To determine statistical significance of the differences in network parameters between groups, a nonparametric permutation test method was applied (Bullmore et al., 1999). First, Cp, Lp, and bi of the networks at a given sparsity were computed separately for the AD and control groups. To test the null hypothesis that the observed group differences could occur by chance, we then randomly reallocated each subject's set of regional cortical thickness measures to one or the other of the two groups and recomputed the partial correlation matrix for each randomized group. We then obtained corresponding binarized matrix using the same sparsity threshold as in the real brain networks. Next, we calculated the network parameters for each randomized group and obtained their differences between the randomized groups. This randomization procedure was repeated 1000 times and the 95 percentile points of each distribution were used as the critical values for a one-tailed test of the null hypothesis with a probability of type I error of 0.05. The procedure was repeated at every sparsity threshold value of the brain networks. In the present study, we also assessed between-group differences in the areas under the Cp and Lp curves.

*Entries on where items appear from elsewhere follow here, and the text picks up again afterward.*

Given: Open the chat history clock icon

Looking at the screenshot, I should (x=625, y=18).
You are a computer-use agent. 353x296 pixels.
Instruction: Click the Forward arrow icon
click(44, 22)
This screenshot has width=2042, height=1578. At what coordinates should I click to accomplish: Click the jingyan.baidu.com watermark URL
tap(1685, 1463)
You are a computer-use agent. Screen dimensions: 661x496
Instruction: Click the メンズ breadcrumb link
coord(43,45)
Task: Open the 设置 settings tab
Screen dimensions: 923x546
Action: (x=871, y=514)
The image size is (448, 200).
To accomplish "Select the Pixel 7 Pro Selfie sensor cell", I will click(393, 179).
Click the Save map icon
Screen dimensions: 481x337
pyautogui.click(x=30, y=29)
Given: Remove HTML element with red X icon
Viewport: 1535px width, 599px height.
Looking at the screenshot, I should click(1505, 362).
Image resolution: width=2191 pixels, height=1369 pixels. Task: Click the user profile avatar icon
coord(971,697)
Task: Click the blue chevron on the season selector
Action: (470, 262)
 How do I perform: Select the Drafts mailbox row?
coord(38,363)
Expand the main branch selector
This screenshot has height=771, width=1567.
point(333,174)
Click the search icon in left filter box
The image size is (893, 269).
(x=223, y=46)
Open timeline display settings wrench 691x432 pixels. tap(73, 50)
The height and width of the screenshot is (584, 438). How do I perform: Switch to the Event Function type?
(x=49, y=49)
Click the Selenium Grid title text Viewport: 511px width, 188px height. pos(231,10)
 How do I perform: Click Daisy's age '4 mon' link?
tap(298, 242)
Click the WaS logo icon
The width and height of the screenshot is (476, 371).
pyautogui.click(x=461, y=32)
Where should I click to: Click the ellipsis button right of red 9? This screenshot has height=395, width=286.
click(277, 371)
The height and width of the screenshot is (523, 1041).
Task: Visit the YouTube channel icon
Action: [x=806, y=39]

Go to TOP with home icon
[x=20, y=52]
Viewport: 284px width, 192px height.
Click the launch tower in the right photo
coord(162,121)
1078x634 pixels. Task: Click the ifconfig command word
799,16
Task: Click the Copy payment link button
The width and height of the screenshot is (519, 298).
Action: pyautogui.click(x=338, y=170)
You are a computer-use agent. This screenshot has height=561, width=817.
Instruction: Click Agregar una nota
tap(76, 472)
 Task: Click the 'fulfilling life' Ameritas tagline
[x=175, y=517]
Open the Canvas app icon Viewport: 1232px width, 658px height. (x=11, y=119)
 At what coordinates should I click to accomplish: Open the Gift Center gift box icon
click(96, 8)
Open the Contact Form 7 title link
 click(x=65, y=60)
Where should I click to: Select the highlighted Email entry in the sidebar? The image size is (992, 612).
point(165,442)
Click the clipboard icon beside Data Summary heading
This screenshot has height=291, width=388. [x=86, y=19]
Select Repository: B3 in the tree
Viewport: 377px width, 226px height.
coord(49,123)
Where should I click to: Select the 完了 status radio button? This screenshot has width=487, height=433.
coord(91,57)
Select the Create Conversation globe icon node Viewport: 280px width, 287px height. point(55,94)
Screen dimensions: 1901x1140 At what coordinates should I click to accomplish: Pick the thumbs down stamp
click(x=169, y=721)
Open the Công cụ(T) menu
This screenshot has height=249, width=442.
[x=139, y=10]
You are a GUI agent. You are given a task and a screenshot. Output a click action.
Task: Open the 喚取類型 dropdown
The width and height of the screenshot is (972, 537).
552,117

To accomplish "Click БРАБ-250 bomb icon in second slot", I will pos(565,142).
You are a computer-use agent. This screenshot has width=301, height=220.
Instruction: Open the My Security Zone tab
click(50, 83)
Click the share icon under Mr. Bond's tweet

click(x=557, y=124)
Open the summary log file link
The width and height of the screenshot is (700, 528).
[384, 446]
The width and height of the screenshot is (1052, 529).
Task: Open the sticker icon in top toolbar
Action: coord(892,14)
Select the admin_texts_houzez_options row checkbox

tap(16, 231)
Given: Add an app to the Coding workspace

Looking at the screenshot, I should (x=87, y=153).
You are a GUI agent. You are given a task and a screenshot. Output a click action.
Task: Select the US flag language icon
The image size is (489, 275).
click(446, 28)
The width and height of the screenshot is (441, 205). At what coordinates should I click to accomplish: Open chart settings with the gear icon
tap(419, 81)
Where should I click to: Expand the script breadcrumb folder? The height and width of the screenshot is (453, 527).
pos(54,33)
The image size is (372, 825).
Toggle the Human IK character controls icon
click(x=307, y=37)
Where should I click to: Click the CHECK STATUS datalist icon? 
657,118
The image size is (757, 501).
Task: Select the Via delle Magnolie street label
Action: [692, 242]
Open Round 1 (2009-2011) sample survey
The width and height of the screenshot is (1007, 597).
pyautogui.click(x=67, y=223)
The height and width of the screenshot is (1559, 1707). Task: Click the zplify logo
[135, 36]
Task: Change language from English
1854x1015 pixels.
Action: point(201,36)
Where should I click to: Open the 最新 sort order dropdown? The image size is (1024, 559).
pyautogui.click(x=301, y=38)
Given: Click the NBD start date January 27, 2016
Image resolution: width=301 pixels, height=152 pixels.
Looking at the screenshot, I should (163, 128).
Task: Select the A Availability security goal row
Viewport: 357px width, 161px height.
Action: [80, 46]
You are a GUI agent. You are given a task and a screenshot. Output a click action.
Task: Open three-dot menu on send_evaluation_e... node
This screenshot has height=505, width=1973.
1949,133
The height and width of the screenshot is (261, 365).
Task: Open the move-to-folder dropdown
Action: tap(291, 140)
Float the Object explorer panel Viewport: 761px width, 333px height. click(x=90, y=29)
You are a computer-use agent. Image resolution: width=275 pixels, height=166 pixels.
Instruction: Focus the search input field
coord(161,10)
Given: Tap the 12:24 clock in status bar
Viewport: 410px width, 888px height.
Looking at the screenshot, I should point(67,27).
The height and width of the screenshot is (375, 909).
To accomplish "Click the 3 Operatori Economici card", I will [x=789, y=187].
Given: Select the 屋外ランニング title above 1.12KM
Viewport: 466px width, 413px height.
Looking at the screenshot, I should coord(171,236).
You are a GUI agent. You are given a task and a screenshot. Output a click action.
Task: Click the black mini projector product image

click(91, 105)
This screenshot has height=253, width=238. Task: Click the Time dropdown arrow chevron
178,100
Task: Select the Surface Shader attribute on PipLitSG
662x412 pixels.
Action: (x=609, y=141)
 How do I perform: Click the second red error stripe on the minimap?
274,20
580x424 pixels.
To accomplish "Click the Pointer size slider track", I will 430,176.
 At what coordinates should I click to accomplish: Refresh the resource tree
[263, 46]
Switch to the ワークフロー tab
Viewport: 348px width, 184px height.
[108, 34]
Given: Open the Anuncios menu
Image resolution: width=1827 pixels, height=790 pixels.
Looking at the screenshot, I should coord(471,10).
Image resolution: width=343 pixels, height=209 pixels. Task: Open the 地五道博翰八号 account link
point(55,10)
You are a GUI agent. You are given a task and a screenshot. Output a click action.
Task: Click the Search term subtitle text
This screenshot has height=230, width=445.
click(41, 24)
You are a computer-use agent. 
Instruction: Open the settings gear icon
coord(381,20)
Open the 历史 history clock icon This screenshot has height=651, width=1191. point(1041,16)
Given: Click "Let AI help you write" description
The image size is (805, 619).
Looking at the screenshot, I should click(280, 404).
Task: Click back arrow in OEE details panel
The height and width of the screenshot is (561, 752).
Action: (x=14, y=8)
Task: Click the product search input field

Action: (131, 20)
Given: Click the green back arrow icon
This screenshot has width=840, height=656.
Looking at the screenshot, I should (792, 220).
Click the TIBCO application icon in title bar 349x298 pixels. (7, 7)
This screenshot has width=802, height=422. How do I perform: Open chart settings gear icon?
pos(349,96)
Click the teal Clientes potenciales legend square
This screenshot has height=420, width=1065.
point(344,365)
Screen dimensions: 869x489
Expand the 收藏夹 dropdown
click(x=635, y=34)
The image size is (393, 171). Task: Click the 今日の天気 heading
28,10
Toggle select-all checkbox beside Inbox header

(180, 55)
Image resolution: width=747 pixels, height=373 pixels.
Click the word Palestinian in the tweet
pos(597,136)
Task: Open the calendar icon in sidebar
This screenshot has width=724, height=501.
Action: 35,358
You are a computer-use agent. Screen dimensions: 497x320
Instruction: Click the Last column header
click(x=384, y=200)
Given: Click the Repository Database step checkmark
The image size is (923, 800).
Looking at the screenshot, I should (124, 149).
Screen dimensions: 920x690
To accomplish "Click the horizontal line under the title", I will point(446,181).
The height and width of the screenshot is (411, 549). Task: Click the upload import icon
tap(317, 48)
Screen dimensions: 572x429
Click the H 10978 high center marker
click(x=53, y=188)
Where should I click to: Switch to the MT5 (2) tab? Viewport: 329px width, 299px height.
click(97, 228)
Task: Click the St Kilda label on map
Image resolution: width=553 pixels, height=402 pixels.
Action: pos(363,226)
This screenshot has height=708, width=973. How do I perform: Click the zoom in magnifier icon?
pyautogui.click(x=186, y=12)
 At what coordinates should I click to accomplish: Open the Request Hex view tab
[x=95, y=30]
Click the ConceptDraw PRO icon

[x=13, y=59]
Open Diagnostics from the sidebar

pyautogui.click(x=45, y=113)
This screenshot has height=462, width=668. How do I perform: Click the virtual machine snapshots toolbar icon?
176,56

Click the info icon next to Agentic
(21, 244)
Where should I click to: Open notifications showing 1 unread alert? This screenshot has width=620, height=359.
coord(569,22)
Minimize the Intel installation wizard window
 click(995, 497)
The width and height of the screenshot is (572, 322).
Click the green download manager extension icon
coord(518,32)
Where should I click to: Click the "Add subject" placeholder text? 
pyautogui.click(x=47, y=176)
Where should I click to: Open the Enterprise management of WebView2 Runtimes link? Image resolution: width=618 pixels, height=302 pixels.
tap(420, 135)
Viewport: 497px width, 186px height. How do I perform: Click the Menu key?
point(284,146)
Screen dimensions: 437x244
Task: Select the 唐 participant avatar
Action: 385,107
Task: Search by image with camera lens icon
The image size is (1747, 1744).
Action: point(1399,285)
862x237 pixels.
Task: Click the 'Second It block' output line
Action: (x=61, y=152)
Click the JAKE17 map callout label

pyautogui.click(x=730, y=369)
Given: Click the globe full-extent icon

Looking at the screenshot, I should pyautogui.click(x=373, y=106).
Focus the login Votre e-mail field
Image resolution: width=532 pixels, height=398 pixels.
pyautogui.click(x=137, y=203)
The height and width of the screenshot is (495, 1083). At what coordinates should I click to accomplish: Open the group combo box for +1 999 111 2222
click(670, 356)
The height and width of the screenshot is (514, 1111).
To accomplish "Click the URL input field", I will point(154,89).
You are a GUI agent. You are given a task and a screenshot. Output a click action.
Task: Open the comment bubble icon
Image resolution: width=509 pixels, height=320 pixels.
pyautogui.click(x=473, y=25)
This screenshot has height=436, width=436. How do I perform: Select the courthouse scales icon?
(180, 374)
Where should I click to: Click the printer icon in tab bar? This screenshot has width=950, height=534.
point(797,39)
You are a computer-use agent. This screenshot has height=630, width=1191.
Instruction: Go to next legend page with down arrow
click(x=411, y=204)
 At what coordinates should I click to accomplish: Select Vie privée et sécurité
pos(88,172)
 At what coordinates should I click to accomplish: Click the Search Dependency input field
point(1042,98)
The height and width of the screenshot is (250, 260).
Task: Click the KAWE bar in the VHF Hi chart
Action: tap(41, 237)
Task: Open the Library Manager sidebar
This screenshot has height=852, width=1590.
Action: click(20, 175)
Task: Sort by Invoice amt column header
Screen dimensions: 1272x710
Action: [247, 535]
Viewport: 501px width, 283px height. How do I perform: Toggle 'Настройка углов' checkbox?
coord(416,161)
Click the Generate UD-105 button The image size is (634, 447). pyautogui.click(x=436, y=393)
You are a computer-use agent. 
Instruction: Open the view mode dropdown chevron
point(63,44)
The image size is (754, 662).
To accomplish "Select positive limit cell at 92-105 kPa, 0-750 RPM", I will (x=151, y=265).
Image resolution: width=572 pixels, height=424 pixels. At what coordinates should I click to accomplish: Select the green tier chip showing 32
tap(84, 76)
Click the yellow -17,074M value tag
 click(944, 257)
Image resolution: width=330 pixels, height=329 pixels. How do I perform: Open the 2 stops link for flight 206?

Interregional correlations of cortical thickness
The interregional cortical thickness correlation matrices of the normal controls and AD groups are shown in Figure 1C. The correlation patterns of both groups were complex but had some common features such as strong interhemispheric intercorrelations between bilaterally homologous regions that were consistent with previous brain morphological studies using cortical thickness (He et al., 2007b) and gray matter density (Mechelli et al., 2005) in normal subjects. Statistical analysis further revealed significant between-group correlation differences (p < 0.05, FDR-corrected) in various pairs of cortical regions (Table 1). For instance, decreased interhemispheric positive correlations between the bilateral postcentral gyrus (PoCG) and between the bilateral superior parietal lobe (SPL) were observed in the AD patients compared with the controls. In addition, AD patients were also found to show increased positive correlations in various pairs of cortical regions involved in the lateral parietal, temporal, and frontal cortices [supramarginal gyrus (SMG), inferior temporal gyrus (ITG), superior temporal gyrus (STG), and middle frontal gyrus (MFG)] as well as the medial frontal gyrus (MdFG) and cingulate (CING) regions. Additionally, we also noted several abnormal negative correlations in the AD patients (Table 1).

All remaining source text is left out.